• _SUPPLIED DATA_:
*** Block opens ***

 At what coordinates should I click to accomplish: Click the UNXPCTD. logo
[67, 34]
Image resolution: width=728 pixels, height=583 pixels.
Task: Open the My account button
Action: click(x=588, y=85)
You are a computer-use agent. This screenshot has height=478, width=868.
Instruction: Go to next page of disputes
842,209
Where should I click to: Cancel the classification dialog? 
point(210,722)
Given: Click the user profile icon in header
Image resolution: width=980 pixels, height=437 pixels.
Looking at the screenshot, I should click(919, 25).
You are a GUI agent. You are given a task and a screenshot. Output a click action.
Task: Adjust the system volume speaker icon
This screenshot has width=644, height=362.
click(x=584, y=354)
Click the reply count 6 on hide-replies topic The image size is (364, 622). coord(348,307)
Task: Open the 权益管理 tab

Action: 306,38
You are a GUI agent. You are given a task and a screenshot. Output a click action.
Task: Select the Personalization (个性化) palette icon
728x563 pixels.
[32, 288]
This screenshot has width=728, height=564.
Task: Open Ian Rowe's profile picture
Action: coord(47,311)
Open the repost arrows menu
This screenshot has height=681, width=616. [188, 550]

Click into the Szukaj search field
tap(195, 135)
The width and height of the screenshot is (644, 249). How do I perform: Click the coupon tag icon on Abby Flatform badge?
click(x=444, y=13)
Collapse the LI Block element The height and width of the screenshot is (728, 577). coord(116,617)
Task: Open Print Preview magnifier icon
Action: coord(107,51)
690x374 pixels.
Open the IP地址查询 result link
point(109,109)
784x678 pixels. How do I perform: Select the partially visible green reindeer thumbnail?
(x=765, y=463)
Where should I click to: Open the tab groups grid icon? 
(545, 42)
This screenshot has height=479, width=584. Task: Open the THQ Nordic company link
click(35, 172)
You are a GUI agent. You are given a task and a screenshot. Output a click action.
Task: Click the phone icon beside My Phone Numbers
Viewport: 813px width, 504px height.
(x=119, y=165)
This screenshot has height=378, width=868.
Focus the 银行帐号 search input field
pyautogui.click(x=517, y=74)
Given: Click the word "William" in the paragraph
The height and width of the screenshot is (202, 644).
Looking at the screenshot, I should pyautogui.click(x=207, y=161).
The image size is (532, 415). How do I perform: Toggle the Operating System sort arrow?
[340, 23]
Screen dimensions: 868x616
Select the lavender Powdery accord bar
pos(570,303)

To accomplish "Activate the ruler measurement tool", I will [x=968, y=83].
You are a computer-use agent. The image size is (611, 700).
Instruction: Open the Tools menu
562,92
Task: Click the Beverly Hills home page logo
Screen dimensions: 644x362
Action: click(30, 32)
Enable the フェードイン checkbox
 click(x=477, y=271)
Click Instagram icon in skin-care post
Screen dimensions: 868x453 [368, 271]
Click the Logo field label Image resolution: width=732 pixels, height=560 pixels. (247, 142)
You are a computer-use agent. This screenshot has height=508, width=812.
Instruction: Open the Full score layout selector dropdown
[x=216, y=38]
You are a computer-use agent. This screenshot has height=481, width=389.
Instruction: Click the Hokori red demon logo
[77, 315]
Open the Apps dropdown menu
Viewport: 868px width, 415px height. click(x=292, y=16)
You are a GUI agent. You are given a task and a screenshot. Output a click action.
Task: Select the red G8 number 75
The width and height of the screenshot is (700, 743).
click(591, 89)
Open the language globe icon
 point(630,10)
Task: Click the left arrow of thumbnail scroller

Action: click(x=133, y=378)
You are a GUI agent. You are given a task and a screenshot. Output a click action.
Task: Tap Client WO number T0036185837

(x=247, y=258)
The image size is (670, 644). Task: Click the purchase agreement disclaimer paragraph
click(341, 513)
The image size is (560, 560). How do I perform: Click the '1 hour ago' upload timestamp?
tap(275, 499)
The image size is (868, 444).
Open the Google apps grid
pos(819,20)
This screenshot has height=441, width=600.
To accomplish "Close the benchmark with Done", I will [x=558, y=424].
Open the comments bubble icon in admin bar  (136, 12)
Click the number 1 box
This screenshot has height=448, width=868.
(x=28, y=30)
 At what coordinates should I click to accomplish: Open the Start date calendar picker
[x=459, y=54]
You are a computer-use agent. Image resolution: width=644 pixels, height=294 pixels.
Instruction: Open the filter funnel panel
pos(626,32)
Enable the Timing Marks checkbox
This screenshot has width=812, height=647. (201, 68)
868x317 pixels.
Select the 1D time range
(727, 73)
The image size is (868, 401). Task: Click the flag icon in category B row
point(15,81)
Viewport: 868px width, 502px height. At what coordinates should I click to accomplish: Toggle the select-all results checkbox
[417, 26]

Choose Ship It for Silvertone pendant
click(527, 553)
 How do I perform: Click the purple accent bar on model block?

*** Block closes ***

• _WHAT IS EXPECTED_: The lines from the first of the entries through the line holding "Given: Click the user profile icon in header" are to be restated word for word, and no others.

• _TASK RESULT_:
 At what coordinates should I click to accomplish: Click the UNXPCTD. logo
[67, 34]
Image resolution: width=728 pixels, height=583 pixels.
Task: Open the My account button
Action: click(x=588, y=85)
You are a computer-use agent. This screenshot has height=478, width=868.
Instruction: Go to next page of disputes
842,209
Where should I click to: Cancel the classification dialog? 
point(210,722)
Given: Click the user profile icon in header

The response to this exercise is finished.